• Assignment:
From the entries, copy each line that includes "cell".

Saved data entries
§ §
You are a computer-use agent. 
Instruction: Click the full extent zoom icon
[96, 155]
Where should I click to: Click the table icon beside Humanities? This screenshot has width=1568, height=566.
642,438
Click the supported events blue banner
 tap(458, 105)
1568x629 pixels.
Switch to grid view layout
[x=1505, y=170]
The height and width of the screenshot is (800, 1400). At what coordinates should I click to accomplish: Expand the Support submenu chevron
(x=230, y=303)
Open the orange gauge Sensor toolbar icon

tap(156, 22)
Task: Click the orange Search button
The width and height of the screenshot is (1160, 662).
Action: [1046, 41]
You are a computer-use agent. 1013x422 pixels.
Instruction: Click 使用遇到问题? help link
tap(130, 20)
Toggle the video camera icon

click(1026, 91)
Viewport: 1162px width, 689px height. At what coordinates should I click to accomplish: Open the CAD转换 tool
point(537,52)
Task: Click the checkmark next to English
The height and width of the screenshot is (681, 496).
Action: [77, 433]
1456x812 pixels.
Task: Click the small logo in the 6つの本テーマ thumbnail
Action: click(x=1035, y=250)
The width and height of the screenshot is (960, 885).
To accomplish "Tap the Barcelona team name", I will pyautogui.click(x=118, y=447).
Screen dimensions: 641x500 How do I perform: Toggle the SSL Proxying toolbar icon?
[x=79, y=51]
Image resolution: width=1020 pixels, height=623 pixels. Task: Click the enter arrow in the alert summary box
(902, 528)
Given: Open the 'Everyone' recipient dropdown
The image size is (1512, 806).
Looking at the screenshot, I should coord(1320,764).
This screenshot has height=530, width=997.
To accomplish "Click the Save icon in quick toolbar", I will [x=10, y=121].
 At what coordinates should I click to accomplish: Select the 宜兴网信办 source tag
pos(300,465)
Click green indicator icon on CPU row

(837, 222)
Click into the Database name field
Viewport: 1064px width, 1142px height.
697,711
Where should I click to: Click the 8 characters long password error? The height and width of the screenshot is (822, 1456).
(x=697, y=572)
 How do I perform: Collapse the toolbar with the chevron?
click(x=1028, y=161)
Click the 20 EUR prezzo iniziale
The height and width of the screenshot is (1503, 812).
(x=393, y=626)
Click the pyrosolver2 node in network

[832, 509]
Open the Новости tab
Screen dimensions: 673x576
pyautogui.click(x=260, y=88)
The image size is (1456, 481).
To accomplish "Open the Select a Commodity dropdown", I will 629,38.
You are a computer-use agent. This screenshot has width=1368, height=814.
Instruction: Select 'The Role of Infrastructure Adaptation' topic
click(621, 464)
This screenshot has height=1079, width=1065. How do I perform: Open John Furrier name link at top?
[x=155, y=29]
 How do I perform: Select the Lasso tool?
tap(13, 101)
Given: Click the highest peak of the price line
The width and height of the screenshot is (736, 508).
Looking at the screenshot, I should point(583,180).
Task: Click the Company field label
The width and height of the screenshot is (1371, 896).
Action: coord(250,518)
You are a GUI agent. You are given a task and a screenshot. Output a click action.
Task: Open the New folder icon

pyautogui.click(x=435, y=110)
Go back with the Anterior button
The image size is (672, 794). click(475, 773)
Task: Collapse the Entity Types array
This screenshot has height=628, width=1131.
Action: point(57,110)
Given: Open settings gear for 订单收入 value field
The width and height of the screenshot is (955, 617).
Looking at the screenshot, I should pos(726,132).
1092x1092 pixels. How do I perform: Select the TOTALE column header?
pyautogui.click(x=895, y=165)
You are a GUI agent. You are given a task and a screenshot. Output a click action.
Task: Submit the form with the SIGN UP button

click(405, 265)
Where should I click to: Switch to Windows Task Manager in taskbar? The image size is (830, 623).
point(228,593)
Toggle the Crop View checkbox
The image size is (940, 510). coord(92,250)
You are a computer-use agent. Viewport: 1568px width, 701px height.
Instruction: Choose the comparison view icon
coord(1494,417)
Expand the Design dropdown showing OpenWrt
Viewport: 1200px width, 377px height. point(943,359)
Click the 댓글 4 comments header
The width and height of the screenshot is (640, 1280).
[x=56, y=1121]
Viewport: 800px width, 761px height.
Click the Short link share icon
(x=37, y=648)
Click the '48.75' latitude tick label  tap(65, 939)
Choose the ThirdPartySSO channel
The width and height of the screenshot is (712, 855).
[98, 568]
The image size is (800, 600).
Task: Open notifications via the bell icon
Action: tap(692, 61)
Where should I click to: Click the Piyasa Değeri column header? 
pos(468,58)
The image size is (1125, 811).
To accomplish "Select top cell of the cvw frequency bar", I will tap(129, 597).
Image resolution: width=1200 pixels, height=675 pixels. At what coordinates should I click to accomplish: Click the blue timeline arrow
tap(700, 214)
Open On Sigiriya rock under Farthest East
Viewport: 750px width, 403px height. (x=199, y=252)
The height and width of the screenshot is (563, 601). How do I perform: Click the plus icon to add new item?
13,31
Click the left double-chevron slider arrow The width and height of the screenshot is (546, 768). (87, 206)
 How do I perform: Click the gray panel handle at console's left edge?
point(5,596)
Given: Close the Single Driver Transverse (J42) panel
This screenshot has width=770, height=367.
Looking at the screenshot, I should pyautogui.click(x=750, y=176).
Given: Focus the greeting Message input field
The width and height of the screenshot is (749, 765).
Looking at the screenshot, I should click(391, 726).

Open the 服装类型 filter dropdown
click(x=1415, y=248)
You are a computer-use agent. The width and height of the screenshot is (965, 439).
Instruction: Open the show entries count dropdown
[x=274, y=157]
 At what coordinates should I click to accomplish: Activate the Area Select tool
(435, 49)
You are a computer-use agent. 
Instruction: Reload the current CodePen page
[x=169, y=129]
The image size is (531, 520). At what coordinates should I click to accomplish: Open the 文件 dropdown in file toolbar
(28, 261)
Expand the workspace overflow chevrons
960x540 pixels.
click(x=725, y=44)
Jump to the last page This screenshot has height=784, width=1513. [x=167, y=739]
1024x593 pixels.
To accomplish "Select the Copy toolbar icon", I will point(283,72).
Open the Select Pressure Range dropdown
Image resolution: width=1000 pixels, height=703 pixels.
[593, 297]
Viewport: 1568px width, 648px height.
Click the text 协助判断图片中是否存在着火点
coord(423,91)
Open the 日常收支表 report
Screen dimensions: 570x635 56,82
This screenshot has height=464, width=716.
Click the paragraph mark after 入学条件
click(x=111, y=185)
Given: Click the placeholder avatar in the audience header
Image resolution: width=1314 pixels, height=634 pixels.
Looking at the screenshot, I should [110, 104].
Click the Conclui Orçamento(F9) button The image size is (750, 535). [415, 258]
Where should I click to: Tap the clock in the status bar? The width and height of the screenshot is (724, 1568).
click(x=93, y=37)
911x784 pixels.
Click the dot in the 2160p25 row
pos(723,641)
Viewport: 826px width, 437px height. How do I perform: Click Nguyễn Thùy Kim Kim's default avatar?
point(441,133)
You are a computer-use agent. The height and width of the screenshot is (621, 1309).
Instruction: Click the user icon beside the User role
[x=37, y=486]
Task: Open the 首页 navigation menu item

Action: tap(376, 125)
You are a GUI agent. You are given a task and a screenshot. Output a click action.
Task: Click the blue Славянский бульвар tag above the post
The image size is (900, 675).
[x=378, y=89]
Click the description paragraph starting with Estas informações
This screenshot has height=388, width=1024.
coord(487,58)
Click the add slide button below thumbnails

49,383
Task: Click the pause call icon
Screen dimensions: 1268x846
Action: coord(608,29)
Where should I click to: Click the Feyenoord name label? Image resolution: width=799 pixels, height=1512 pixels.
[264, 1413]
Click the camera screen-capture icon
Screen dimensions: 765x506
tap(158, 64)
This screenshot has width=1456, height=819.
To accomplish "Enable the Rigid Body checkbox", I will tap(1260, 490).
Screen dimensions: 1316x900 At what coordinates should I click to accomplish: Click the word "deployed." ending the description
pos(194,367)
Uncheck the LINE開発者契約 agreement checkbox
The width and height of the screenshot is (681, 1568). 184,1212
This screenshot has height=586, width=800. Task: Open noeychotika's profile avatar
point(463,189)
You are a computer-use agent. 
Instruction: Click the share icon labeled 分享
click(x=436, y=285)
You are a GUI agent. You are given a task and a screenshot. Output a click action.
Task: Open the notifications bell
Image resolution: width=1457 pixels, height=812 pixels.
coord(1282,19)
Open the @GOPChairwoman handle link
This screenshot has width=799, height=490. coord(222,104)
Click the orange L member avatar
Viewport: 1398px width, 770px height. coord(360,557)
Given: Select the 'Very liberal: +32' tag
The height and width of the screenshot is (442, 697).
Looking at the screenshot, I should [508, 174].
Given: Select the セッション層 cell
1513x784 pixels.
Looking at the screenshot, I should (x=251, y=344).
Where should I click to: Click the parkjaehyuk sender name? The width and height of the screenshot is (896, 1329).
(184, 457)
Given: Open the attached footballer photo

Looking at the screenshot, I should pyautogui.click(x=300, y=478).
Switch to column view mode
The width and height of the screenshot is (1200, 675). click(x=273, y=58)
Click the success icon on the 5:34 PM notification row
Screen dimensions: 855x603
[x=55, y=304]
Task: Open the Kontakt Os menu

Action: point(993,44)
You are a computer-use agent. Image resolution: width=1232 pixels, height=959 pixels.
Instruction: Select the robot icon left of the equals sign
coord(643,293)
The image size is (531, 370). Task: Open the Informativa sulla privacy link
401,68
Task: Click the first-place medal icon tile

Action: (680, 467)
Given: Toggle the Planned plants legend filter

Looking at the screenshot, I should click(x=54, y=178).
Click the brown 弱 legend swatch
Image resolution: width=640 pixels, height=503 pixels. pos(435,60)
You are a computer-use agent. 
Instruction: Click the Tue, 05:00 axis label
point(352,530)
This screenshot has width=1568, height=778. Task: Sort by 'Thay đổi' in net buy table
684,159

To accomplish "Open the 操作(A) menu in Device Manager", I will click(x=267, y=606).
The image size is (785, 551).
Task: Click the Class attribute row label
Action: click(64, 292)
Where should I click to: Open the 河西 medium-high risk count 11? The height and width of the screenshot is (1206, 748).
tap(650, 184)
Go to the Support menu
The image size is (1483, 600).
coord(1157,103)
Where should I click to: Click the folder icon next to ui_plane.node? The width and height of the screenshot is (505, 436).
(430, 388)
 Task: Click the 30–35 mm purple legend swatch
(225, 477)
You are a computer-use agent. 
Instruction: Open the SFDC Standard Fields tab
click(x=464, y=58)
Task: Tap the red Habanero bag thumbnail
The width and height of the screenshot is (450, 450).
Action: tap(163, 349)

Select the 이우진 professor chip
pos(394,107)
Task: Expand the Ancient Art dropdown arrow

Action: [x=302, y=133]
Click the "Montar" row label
§ §
• Response area:
To accomplish "Select top cell of the cvw frequency bar", I will tap(129, 597).
Given: Select the セッション層 cell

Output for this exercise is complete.